Pangée.

ton visage? lequel? celui d’hier ou celui d’aujourd’hui?

***

tu lui avais dit , ce visage, c’est le mien, c’est le visage que j’ai toujours eu et je ne vous dois rien et il n’avait rien répondu. et il t’avait regardé mais il n’avait rien dit. il aurait pu se sentir offensé mais rien dans son regard dans sa manière de te regarder et de t’écouter au moment où tu disais cela ne l’indiquait.

ce visage peut-être c’est vrai je ne lui devais rien, je ne lui devais pas, mais tout de même peut-être je pourrais dire qu’il me l’avait rendu?

c’est vrai il m’a rendu ce visage.

c’est vrai il m’a rendu ce visage.

je lui dirais tu m’as rendu mon visage. désormais je me vois, eux me l’avaient volé et tu me l’as rendu, comme ce ballon volé dans une cours de récré tiens reprends le il est à toi.

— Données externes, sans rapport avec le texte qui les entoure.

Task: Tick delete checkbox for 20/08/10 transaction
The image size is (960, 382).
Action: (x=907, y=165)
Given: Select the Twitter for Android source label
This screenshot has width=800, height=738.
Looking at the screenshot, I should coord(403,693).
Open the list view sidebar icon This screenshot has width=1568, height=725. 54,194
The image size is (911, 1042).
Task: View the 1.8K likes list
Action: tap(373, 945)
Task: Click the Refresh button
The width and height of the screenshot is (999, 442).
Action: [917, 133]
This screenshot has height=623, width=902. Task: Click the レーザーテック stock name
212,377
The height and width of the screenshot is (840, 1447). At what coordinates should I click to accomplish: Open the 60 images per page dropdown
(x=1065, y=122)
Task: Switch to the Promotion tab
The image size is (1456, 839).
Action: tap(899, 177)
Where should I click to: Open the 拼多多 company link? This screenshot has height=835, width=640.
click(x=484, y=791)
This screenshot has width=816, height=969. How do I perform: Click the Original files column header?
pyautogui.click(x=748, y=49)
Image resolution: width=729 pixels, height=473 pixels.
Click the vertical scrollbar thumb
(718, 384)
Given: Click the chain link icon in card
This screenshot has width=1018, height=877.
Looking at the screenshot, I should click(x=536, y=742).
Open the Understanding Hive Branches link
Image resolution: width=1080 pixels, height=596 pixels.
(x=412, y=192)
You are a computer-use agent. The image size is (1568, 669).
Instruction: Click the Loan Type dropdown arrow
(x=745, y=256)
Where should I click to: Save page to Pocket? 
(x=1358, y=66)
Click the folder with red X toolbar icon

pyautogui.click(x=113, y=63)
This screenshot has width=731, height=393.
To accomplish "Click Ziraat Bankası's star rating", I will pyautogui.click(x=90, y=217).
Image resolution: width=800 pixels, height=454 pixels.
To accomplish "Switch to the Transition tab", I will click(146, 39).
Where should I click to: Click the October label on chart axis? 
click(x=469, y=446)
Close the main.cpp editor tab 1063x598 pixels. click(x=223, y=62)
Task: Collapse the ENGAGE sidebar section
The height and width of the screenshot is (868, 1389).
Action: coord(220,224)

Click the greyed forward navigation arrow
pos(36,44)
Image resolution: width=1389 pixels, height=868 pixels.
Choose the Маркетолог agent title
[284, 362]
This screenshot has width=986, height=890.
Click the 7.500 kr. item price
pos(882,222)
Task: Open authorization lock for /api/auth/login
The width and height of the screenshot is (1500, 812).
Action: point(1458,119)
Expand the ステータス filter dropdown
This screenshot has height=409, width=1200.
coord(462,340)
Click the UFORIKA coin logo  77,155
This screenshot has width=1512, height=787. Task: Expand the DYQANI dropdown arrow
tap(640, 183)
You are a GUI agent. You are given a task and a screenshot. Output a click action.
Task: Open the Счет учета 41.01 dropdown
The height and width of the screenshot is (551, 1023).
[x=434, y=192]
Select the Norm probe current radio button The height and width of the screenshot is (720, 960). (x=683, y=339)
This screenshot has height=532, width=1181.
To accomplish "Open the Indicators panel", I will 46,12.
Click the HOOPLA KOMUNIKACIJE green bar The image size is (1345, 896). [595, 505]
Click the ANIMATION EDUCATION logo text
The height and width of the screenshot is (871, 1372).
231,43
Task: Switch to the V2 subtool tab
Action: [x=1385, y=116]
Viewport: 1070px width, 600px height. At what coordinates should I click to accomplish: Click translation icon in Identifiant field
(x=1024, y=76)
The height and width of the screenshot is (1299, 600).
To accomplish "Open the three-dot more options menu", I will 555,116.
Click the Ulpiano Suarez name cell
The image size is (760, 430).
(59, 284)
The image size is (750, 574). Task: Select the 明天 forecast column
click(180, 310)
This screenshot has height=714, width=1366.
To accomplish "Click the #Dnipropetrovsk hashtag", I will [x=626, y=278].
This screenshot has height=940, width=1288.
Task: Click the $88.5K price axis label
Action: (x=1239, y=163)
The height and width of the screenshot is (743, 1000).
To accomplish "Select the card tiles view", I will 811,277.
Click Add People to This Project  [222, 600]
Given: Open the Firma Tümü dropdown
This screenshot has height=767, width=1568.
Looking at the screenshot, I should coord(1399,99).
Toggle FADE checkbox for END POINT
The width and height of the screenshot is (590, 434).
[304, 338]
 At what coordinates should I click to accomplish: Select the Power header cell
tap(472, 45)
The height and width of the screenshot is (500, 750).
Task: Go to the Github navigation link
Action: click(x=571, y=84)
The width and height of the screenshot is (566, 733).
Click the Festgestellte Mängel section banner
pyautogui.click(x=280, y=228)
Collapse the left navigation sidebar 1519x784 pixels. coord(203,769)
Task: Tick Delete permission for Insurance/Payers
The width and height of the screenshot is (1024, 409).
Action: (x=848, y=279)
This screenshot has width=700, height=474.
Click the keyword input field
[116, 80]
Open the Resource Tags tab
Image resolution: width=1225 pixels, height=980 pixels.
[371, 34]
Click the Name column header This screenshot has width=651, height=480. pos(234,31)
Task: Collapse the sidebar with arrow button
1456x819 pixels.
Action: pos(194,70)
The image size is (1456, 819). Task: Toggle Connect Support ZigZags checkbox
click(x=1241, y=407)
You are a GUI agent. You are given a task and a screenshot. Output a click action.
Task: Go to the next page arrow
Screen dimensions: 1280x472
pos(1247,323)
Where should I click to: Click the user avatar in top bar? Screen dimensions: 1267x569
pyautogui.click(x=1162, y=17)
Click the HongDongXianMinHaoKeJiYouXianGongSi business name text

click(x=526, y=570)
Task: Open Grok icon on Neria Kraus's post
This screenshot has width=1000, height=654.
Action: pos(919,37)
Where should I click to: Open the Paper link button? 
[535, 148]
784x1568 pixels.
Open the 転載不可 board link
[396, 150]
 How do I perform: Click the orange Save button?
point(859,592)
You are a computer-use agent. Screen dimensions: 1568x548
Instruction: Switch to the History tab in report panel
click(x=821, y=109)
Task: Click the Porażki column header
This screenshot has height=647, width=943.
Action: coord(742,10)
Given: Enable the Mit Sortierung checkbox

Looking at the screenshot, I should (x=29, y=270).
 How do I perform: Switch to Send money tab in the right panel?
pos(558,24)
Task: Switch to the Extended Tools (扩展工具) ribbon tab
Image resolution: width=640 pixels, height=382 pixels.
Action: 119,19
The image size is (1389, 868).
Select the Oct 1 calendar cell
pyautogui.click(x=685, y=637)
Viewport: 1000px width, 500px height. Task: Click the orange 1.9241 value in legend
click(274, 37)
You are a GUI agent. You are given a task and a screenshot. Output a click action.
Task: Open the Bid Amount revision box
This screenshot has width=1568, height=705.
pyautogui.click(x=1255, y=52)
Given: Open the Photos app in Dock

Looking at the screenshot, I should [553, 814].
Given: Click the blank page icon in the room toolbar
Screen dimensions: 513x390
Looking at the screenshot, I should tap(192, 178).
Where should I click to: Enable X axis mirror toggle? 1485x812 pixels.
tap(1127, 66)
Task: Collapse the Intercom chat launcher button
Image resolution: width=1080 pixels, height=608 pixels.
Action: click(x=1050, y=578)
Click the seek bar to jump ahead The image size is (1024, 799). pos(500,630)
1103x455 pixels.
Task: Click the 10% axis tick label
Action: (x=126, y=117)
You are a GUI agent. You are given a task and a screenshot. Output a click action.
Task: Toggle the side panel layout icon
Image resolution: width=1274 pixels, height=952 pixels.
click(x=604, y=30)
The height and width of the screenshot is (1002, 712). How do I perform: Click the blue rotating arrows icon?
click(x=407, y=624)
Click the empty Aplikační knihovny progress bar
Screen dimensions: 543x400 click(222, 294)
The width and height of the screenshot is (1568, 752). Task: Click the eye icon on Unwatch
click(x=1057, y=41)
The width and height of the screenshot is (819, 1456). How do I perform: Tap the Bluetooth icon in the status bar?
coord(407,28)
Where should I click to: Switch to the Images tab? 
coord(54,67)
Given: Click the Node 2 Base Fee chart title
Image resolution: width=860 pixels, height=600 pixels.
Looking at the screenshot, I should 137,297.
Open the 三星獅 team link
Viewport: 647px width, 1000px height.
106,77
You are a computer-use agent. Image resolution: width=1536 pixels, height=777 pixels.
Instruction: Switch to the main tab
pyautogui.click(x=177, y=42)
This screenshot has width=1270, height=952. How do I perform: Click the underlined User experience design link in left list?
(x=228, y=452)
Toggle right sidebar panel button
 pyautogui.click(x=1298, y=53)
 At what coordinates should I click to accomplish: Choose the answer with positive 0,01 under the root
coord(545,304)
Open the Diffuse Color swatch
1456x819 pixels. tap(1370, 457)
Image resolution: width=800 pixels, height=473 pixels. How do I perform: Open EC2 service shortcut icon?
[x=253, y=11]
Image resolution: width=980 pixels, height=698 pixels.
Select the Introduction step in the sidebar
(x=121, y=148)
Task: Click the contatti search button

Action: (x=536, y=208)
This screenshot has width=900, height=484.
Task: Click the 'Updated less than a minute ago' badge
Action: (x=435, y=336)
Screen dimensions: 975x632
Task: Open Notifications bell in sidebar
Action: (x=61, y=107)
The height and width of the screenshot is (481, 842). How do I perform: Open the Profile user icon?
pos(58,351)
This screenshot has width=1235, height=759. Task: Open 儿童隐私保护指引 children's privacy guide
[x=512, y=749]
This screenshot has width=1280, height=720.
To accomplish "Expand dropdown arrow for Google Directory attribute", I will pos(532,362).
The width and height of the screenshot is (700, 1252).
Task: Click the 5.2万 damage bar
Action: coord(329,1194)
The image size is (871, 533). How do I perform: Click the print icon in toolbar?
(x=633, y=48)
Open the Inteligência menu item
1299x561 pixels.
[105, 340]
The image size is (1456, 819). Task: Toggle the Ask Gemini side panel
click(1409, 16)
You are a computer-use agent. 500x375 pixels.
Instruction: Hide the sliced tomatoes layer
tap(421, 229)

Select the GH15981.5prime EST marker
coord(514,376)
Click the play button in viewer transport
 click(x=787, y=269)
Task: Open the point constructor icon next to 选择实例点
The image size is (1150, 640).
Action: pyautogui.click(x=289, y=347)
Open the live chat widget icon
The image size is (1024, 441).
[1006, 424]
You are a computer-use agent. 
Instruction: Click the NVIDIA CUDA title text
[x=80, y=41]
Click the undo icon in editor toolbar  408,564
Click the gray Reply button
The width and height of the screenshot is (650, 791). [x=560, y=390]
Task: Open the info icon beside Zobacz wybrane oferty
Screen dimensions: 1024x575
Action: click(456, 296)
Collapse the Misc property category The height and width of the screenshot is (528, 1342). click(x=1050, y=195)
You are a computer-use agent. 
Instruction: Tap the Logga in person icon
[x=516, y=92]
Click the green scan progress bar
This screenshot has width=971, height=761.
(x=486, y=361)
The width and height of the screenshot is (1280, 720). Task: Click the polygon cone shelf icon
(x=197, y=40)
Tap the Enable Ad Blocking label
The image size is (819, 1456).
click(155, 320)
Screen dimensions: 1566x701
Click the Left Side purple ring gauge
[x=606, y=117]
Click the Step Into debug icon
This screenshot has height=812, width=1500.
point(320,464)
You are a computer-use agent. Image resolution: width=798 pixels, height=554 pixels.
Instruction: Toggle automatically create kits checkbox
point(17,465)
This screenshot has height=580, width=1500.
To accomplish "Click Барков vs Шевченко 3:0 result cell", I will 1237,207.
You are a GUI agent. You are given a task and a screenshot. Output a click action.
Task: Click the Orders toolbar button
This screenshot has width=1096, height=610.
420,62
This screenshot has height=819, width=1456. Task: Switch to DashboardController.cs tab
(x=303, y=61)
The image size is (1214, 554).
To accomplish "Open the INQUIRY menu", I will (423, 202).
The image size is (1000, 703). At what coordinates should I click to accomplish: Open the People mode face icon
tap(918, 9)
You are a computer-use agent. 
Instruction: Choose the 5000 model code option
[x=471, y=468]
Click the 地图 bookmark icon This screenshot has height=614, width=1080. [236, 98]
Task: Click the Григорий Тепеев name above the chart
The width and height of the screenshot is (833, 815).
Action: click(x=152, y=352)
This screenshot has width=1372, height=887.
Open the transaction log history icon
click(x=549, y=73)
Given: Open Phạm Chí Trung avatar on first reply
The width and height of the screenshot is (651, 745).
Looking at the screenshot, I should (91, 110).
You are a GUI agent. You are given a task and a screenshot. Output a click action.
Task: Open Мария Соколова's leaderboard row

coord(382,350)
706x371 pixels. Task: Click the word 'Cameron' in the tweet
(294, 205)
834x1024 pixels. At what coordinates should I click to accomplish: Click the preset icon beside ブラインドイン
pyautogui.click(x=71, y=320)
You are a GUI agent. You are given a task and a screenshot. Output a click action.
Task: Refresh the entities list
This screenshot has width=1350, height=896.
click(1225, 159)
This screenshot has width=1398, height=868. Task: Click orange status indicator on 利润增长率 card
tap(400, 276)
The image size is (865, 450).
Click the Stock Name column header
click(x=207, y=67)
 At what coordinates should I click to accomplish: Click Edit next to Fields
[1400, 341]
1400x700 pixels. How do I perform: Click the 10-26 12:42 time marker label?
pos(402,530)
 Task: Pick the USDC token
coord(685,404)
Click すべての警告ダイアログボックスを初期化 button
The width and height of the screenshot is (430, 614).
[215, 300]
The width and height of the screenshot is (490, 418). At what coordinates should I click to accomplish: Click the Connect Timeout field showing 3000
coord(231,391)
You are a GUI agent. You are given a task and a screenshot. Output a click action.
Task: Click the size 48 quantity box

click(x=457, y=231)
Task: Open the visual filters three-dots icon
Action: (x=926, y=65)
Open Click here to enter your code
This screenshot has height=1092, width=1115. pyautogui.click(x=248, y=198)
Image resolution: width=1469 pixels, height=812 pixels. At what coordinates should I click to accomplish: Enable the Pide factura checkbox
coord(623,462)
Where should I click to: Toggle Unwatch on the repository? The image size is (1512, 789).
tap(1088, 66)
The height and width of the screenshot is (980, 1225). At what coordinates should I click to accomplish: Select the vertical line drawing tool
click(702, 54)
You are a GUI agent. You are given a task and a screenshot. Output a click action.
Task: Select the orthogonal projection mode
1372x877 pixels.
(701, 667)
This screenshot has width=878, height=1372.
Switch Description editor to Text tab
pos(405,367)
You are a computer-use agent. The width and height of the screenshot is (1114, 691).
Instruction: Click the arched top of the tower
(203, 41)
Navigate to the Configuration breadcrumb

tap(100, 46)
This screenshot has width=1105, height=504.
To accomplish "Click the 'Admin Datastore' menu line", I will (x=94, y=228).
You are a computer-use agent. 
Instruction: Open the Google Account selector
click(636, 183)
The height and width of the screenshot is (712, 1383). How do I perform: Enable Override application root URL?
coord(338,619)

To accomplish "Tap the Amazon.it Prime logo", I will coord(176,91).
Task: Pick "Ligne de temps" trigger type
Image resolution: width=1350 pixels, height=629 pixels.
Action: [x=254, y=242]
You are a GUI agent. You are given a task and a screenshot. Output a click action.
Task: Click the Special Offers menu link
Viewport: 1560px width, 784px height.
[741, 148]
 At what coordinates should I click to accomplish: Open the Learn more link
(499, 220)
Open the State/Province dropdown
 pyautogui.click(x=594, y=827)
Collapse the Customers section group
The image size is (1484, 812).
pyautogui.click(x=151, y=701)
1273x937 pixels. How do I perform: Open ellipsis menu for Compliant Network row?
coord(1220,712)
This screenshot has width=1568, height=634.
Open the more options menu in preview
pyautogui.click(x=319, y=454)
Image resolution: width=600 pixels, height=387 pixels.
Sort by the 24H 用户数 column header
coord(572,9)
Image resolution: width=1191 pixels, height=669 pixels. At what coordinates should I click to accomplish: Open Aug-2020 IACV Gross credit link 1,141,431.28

ce visage qui m’appartenait, que vous m’aviez volé. oui je peux dire que vous me l’aviez volé. et oui je peux dire qu’il me l’a rendu.

-un visage volé? que voulais-tu dire? un ballon volé, une poupée volée, un stylo une trousse, un feutre, mais un visage? comment peux-tu dire qu’ils te l’ont volé ton visage?

-je peux dire qu’ils ont volé mon visage et je peux dire qu’ils ont volé mon enfance et ma jeunesse comme ils ont volé mes poupées comme ce grand redoublant qui avait un pin’s d’Elvis Presley nous avait volé notre ballon dans la cour de récré. de la même façon.

-Et je peux dire que pour récupérer et le ballon et le visage et les poupées j’ai eu le nez brisé, plusieurs fois, mais à chaque fois je les ai récupérés. ce que je ne peux pas dire c’est que j’ai récupéré l’enfance et la jeunesse. et pourtant comme tu le vois aujourd’hui mon nez est droit et de mon visage aucune de ses nombreuses cicatrices ne se voient.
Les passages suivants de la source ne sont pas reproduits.